Ia pernah berkarya di Citibank Indonesia selama dua dekade, memulai dari posisi Management Associate pada 1995 hingga mencapai jabatan puncak sebagai Country Chief Operating Officer (CCO) pada 2011–2015.
Tigor bahkan tercatat sebagai orang Indonesia pertama yang berhasil menduduki posisi tertinggi di bank global asal Amerika Serikat tersebut.
Dari Bank Konvensional Menjadi Bank Digital
Superbank sendiri memiliki sejarah panjang. Sebelumnya, perusahaan ini dikenal sebagai PT Bank Fama International, sebuah lembaga keuangan yang didirikan di Bandung pada tahun 1993.
Setelah hampir tiga dekade beroperasi sebagai bank konvensional, perusahaan ini melakukan transformasi radikal.
Pada tahun 2023, Bank Fama secara resmi berganti nama menjadi Superbank dan memindahkan kantor pusatnya ke Jakarta. Perubahan ini menandai dimulainya era baru Superbank sebagai bank digital yang fokus pada inovasi dan layanan berbasis teknologi.

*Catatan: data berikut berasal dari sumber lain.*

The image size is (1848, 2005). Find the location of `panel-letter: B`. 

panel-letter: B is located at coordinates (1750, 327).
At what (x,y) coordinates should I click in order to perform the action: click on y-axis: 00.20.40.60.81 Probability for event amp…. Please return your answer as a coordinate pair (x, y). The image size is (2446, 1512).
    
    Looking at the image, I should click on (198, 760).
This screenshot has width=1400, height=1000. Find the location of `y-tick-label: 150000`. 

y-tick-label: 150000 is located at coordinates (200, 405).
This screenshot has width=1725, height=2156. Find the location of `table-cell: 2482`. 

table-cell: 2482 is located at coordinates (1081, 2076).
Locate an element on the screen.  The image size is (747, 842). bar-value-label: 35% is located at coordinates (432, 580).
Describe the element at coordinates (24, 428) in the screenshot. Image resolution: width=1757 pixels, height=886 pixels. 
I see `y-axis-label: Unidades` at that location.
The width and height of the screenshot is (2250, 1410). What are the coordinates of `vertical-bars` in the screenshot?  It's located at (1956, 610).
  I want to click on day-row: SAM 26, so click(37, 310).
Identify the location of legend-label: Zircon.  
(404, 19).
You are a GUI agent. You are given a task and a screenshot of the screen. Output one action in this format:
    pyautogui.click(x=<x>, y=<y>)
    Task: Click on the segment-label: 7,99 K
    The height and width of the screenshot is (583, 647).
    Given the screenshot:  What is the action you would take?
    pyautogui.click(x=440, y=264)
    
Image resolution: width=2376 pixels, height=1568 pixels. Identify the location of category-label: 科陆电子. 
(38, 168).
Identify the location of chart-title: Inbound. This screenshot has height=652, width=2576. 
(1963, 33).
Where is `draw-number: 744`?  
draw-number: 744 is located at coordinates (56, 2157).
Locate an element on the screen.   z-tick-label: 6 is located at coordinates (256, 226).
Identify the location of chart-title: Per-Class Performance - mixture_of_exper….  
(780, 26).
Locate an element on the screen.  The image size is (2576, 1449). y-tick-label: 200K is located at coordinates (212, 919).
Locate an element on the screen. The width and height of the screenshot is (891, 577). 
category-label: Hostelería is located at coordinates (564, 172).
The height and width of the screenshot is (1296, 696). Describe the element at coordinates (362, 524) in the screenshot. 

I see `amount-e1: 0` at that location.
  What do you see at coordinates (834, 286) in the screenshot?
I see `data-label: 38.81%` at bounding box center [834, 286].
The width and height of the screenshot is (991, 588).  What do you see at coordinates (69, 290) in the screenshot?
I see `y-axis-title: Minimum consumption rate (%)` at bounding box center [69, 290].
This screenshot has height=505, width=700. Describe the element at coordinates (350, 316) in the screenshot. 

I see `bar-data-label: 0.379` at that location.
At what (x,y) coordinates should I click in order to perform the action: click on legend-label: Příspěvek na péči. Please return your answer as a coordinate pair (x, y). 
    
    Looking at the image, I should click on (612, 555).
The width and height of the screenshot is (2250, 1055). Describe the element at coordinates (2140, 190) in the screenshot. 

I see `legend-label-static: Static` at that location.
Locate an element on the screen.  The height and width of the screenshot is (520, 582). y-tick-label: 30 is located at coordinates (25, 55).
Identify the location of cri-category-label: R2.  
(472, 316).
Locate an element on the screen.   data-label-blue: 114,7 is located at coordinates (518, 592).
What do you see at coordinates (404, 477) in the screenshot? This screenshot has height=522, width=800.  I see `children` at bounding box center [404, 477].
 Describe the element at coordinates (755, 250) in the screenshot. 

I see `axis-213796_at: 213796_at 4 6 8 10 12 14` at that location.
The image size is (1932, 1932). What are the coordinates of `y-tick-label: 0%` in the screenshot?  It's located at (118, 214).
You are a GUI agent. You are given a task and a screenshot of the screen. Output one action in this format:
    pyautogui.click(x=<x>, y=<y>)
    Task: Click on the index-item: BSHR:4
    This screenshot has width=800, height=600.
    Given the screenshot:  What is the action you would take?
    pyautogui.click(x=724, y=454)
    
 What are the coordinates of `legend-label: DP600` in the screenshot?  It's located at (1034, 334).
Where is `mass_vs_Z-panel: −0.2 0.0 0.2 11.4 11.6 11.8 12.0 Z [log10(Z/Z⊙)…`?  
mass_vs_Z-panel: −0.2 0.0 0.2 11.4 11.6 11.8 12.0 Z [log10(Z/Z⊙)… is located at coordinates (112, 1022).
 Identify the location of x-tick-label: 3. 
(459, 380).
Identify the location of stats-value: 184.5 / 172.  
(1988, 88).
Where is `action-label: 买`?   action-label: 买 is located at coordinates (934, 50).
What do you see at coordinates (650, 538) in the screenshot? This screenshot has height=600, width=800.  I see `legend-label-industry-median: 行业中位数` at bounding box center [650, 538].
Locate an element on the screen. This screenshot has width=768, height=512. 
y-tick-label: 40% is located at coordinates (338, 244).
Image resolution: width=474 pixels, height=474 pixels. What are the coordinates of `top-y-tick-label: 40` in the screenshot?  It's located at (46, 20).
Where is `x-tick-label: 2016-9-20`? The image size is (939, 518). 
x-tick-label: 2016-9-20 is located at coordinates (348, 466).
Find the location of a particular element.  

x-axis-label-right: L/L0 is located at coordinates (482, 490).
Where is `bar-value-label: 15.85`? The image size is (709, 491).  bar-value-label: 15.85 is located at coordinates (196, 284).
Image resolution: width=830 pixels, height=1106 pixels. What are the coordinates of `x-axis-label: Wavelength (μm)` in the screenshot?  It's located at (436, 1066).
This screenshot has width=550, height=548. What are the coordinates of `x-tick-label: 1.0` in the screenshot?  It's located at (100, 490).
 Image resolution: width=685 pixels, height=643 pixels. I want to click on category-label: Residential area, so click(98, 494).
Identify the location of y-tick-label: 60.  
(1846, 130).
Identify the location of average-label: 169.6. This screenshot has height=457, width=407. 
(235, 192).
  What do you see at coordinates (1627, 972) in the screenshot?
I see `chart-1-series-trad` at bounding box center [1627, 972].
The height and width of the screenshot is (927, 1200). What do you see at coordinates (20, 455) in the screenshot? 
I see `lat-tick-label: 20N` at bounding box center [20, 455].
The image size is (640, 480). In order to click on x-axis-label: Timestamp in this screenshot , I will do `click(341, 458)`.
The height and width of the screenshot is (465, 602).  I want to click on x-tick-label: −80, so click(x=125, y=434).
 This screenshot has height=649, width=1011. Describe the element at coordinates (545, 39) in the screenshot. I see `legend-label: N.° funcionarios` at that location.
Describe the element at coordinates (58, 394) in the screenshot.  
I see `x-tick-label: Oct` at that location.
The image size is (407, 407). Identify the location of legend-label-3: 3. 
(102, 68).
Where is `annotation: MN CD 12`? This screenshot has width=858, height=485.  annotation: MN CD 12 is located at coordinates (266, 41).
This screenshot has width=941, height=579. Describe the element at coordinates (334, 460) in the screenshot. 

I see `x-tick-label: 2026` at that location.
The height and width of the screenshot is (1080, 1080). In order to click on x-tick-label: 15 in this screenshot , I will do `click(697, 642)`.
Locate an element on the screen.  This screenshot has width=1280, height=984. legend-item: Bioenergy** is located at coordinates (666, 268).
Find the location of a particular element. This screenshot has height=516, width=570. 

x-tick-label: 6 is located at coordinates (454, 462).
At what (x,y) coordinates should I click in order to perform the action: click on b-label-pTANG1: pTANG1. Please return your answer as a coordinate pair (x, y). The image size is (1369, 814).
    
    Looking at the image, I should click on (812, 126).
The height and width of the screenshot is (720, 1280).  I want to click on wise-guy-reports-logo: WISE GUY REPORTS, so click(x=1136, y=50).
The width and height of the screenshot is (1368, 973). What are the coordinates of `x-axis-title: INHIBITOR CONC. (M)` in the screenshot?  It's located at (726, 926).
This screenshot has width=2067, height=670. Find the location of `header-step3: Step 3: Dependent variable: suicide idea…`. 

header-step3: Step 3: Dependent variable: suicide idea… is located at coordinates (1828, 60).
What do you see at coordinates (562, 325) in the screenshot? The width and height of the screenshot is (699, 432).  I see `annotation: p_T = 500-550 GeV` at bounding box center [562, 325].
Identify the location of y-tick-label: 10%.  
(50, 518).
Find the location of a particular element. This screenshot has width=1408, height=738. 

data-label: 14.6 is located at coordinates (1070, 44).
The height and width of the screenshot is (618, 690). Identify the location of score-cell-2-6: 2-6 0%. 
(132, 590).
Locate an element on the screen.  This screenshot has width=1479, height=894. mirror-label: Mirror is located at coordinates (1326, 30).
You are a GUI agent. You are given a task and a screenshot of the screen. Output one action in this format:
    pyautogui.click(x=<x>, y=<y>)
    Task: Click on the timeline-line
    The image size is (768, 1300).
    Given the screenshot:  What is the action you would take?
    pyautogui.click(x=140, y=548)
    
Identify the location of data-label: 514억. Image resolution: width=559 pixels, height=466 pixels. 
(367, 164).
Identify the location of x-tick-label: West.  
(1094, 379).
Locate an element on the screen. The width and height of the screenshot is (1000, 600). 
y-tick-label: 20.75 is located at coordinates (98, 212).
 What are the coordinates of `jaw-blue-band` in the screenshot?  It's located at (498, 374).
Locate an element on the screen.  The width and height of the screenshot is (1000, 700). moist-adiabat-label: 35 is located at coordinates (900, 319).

Siapa Saja Pemilik Saham Superbank?
Struktur kepemilikan Superbank saat ini sangat menarik karena merupakan kolaborasi raksasa dari berbagai sektor, mulai dari media, teknologi, hingga perbankan digital global.
Berdasarkan data resmi perusahaan, pemegang saham mayoritas Superbank adalah PT Elang Media Visitama (salah satu lini bisnis dari Emtek Group) dengan porsi kepemilikan sebesar 31,11%.
Berikut adalah daftar pemegang saham utama Superbank lainnya:
- PT Kudo Teknologi Indonesia: Memegang 19,16% saham. Perusahaan ini dikenal sebagai perusahaan online-to-offline (O2O) yang telah diakuisisi oleh Grab pada tahun 2017 dan bertransformasi menjadi GrabKios.
- GXS Bank Pte. Ltd.: Memiliki 12% saham. GXS Bank adalah bank digital di Singapura yang berada di bawah kendali Grab Holdings Inc. dan Singtel.
- A5-DB Holdings Pte. Ltd.: Mencatatkan kepemilikan sebesar 11,52%. Perusahaan ini merupakan anak usaha dari Grab Holdings Limited bersama dengan Singtel Alpha Investments Pte. Ltd.
- KakaoBank Corp: Memiliki saham sebesar 9,95%.
- Singtel Alpha Investment Pte. Ltd.: Tercatat memiliki 8,46% saham.
Pemegang saham dengan porsi kecil (di bawah 5%) secara kolektif menyumbang sisa 7,80% dari total kepemilikan saham.
Kolaborasi antara Emtek (media dan konten), Grab (teknologi dan ekosistem digital), Singtel (telekomunikasi dan teknologi), serta KakaoBank (perbankan digital global dari Korea Selatan) ini menempatkan Superbank pada posisi yang sangat strategis.
Sinergi ini memungkinkan Superbank memanfaatkan jaringan luas, teknologi canggih, dan ekosistem besar para pemegang sahamnya untuk menjadi pemain kunci dalam industri keuangan modern di Indonesia.